Da Joe, romanzo del 1993, e stato tratto nel 2013 un film interpretato da Nicolas Cage

Nel giro di cinque anni Brown arrivò in libreria altre quattro volte, mentre il suo nome prese velocemente a girare nel mondo della musica e poi più su, fino a Hollywood. Dove Jeremy Horton, nel 1997, gli offrì una piccola parte in 100 Proof. Qualche anno ancora e, mentre al cinema arrivava Big Bad Love, a casa di Brown si presentò Gary Hawkins. Un giovane cineasta che, qualche anno prima, aveva girato un documentario su Harry Crews, lo scrittore del Sud tanto amato da Lydia Lunch e da Kim Gordon dei Sonic Youth. L’idea era quella di girare qualcosa su Brown. Tempo un anno e sarebbe uscito The Rough South of Larry Brown. Novanta minuti sullo scrittore di Oxford, con la colonna sonora curata da Vic Chesnutt.

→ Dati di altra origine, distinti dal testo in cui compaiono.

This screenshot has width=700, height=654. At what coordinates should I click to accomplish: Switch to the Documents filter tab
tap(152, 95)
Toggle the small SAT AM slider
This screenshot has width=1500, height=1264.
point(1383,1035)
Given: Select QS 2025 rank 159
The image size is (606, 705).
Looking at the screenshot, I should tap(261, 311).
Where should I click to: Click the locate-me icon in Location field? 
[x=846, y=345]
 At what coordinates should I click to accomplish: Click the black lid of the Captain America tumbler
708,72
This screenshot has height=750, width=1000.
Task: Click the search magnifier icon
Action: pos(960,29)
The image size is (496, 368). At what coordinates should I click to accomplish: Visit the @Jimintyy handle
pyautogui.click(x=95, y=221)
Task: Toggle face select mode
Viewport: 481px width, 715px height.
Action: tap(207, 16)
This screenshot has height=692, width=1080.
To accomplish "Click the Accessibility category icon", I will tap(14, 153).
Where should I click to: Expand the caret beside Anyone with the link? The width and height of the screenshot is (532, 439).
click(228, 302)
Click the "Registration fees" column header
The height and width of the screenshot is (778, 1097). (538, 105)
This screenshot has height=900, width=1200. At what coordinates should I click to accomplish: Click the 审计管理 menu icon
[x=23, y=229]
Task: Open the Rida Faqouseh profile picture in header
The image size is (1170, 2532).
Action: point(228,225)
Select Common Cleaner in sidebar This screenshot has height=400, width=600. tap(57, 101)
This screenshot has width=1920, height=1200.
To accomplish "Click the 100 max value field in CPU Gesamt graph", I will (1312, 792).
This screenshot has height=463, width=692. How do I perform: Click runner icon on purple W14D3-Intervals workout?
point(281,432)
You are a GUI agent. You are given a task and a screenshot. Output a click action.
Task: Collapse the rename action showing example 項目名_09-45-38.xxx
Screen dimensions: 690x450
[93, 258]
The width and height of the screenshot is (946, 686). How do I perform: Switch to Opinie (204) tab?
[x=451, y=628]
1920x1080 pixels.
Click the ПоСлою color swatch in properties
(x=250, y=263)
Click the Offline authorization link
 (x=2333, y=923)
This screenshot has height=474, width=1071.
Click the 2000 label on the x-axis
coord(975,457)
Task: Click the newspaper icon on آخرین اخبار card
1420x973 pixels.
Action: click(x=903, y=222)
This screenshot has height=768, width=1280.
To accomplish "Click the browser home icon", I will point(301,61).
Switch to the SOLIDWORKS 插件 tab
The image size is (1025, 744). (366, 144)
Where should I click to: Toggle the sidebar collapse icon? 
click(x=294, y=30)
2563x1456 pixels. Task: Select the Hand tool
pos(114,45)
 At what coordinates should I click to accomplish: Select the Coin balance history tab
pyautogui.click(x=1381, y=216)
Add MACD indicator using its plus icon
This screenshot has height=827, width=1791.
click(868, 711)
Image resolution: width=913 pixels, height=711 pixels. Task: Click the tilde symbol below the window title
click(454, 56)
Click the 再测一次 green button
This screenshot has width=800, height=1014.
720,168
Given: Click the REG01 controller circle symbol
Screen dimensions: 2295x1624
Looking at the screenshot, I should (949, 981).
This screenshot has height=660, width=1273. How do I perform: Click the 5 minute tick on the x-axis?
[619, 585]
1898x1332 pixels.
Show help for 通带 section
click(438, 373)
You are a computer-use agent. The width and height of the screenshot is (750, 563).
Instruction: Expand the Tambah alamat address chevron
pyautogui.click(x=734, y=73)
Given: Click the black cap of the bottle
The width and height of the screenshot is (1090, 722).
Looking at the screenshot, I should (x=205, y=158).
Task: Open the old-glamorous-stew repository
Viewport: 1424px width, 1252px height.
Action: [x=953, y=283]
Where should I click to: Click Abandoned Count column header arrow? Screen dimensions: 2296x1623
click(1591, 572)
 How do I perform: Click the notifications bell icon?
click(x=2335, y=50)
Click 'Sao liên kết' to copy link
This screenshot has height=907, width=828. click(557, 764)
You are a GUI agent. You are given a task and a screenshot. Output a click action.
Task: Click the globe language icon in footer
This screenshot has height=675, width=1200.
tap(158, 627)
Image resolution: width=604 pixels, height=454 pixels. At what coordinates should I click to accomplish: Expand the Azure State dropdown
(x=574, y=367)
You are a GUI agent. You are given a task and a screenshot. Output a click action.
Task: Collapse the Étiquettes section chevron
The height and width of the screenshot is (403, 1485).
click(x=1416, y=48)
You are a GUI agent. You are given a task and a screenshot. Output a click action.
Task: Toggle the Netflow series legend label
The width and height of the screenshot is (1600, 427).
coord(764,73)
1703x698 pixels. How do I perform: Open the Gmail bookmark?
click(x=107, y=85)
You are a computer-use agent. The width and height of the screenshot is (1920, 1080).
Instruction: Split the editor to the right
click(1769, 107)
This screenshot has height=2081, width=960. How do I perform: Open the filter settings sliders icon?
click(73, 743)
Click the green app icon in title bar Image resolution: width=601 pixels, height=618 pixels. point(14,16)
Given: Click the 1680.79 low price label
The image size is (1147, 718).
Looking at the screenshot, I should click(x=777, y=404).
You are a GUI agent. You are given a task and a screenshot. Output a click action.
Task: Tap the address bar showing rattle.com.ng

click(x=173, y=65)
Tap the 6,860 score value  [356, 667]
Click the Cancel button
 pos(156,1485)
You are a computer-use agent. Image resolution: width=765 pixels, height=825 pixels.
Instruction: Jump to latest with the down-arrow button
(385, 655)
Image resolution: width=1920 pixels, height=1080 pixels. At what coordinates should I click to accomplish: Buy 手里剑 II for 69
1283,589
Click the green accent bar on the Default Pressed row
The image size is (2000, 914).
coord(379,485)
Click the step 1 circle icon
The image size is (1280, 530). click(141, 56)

Tra tanta musica, cinema e lettori, sembrava che la vita di Brown fosse ormai tutta in discesa. Solo che, nel novembre del 2004, lo trovarono in casa, morto d’infarto. Al suo funerale si presentarono in tanti. Vigili del fuoco, scrittori e musicisti. Amici come Jim Dickinson che, due anni dopo, se ne sarebbe uscito con «Fishing With Charlie & Other Selected Readings». Un disco dove si sente il vecchio produttore e musicista leggere le pagine di alcuni dei suoi scrittori preferiti. Da Brown a Jack Kerouac, da Nick Tosches a Michael Ondaatje. Quello stesso anno, Terry Kinney girò anche Kubuku Rides (This Is It), da un breve racconto di Brown sull’alcolismo, ma fu soprattutto la musica a ricordarsi dello scrittore. Come quando Alejandro Escovedo, Vic Chesnutt e tanti altri incisero assieme «Just One Time: Musical Tribute to Larry Brown» riunendo alcune delle canzoni che lo scrittore amava ascoltare quando se ne andava in giro in auto o che la sera suonava a casa. Ecco allora i North Mississippi Allstars con Glory e Dickinson con I’ll Remember You di Dylan, Chesnutt con Fish e lo stesso Brown con Don’t Let the Door. Poi, prima ancora che Dylan usasse la celebre foto di copertina, Tim Lee e i Walnut Surprise se ne sarebbero usciti con un paio di canzoni dedicate allo scrittore. Cosa che, con Tula, avrebbe fatto anche Alejandro Escovedo.
Intanto avevano cominciato a morire Dickinson e gli altri. Chesnutt e Hannah. I vecchi amici di Brown. Qualcuno più giovane, come Gary Hawkins, sarebbe rimasto per scrivere la sceneggiatura di Joe, dall’omonimo romanzo del nostro Larry Brown. Tempo un anno, e ci avrebbe pensato David Gordon Green a farne un film con Nicolas Cage. Ultimo capitolo, per il momento, della saga di questo scrittore tanto amato da Hollywood e dalla musica ma che, dalle nostre parti, non è ancora riuscito a decollare.